I really felt sorry for Miles Teller, Michael B. Jordan, Kate Mara and Jamie Bell because they really tried their very best to make the film work.
Given the fact it is now 2015, the CGI effects in ‘Fantastic Four’ are amongst the worst I have ever seen in my life.
Not only is it poorly produced but the film ends so abruptly that I wasn’t exactly aware of what just happened.
‘Fantastic Four’ is like a night out when everything that can go wrong did go wrong.
It would have been much easier for Josh Trunk to have made a mildly entertaining film than it was for him to come up with this tripe.
The film’s script makes what comes out of U.S. Presidential hopeful, Donald Trump’s mouth sound tempered and Shakespearean.
It’s completely rushed and I can’t imagine how anyone could defend this film. It’s an absolute shambles and to be perfectly honest you would have better luck convincing the Hague that ISIS was a group of misunderstood pacifists.
Quite frankly, I believe anyone who has been to see this film should contact the consumer ombudsman with a view to demanding 20th Century Fox give them a refund.
Stay at home or, if the idea takes you, wait for the ice and throw yourself down Shipquay Street.

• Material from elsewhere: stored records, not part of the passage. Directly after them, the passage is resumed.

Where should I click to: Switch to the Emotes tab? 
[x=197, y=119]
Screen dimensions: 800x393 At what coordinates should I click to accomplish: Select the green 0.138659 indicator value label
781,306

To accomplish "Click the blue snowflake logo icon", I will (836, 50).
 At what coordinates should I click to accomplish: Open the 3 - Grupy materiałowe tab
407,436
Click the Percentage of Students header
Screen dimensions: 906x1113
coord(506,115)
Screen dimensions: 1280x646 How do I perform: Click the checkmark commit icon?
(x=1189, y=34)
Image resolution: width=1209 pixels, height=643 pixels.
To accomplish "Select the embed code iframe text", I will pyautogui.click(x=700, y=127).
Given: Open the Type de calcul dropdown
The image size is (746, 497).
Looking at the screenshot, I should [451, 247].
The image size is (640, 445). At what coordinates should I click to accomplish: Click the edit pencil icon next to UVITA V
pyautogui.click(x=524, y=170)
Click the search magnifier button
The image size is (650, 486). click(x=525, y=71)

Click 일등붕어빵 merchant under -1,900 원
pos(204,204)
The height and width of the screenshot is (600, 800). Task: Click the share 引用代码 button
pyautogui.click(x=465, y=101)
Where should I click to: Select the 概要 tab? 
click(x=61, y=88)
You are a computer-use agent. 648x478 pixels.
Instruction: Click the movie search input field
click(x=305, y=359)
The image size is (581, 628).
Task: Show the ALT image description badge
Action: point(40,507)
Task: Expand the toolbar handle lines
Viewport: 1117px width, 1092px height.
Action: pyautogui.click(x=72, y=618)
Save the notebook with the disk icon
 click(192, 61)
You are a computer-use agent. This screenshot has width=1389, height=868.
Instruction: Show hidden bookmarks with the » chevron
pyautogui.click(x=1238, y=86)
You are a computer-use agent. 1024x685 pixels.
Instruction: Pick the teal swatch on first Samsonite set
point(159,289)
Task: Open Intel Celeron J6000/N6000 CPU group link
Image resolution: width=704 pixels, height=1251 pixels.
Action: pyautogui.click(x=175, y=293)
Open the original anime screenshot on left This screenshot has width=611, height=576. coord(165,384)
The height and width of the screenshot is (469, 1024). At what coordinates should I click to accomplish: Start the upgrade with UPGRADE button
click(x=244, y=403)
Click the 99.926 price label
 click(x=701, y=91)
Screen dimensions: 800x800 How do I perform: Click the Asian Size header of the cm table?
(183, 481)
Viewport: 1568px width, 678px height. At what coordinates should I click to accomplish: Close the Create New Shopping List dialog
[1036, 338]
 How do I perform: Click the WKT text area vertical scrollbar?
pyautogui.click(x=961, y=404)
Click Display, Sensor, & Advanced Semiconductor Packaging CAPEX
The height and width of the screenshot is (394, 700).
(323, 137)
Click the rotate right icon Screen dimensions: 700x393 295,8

VERDICT: 1/5 - I can’t remember a time when I was more disappointed in a film. ‘Fantastic Four’ is rushed, poorly written and the special effects are extraordinarily poor. The grim reality of this film is that it has more in common with the taste you experience in your mouth after throwing up than it does with other superhero films.
Dr. Doom looks as threatening as a bowl of porridge and the abrupt ending is bizarre.